Open IoT definition — thoughts and suggestions
Recently I wrote an article arguing that we need a voluntary seal for IoT security. This article changed a lot during writing, because Bruce Schneier vocalized the need for IoT legislation in the US. He argues that the ones who will suffer from IoT insecurity are other people than the buyer or seller, and therefore there is a market failure, an “externality” in economic lingo. There is no incentive to pay for or invest in security in these devices. This is the same problem that we face in environmental issues, and the basics of environmental economics is to “internalize externalities”. When governments try to do something about this, regulations or tax is used, with varied results.
While IoT security unarguably is a market failure for the time being, but I see the risk that regulation will become costly overhead without benefits. IT is both over and under-regulated at the same time. Legislations like the EU Cookie Law or US copyright laws have caused new issues and one might argue that they have been totally inefficient.
I see three important reasons why IoT might self-regulate in the near future: Ransomware, the new Data Protection Regulation GDPR and an IoT security seal. Such an initiative will be discussed next weekend in London.
I cannot attend iot.london, but I would like to weigh in to the discussions.
Who am I? My whole life I’ve been interested in societal vulnerability and I am head of Security, Privacy and Test in an IoT company in Sweden. I have a background in environmental sciences, IT security, and I have a bachelor in journalism. User security and usable security are passions of mine.
In the article above (and also in this video) I suggest a voluntary seal/mark/certification for IoT security, based on similar principles as KRAV, the Swedish seal for organic food. Most probably there are other organic seals with the same, or similar, criteria and structure.
The issue of IoT security is on the agenda. The public wants to buy secure products. But they can’t, because they can’t tell the difference between Internet of Things and Internet of Shit.

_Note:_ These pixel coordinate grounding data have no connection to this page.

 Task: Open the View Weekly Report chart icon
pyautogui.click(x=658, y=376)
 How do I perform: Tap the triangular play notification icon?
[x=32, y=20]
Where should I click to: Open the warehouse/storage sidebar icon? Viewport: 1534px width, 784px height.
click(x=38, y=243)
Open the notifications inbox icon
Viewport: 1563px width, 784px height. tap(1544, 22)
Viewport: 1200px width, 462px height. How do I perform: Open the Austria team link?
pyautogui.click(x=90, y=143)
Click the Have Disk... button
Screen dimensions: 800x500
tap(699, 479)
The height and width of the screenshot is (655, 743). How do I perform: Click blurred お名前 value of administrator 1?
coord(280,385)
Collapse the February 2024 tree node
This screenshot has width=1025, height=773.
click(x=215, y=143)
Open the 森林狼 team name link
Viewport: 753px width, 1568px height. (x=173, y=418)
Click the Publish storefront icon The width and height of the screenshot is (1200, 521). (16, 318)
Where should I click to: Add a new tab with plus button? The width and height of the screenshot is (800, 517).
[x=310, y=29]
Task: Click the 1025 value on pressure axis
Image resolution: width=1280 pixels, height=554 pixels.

Here is my list of what an IoT security seal will have to focus on. The issues I think can be sorted into five categories: user communication, transparency, data ownership, operational security and technical security.
A good content must be clad in good communication. The logo must be appealing (yes, it is important). It’s about recognition and customer awareness. I write this as the first point on my list, because I see it as one of the most important things, that may be overlooked.
Anti-corruption and anti-colluding
A well-known security seal will raise the credibility of any brand that carries it, and thus also the customer’s willingness to pay. There will be a strong incentive for some organizations to get the seal without doing the investment in good processes and security systems. There may also be incentives for the issuer of seals to look the other way, for a small fee.
This issue can be addressed with strong opsec, transparency and procedures. We can take inspiration from the way ICANN handles the signing of the DNS root servers.
Organic seal KRAV is a collaboration between the industry and non-governmental organizations. I think such a collaboration would be appropriate also for an IoT seal.
Security vs Privacy
In a european context, security and privacy are most of the time. However, it’s not always the same thing. Google is a pioneer in security, but harvests data about you and me as their business model.
The Open IoT statemenent from 2012 is mainly handling privacy and data ownership, and I am happy to say that more or less all of it now is part of European GDPR law. Including criteria about privacy in the IoT security seal might be redundant. However, we still don’t know if the law is going to be used the way it is intended.
Thus far, I’ve only been writing about organizational “intangible” stuff. Structure is very important as a foundation for all security, or quality work. But what about the actual content?
I propose a reasonably low entry level. I consider the following bullet points a baseline. Anyone with an interest, time and the right checklists can do this.
- The product cannot be trivially hacked (OWASP checklist)
- Update management
- A commitment to handle Vulnerability Disclosure (ISO 29147)
- Life Cycle Management
- Commitment to the meaning of the GDPR
So what do you think? This is hardly an end point for me. I hope for an open discussion and if you think I’m wrong about something, I want you to formulate your best arguments.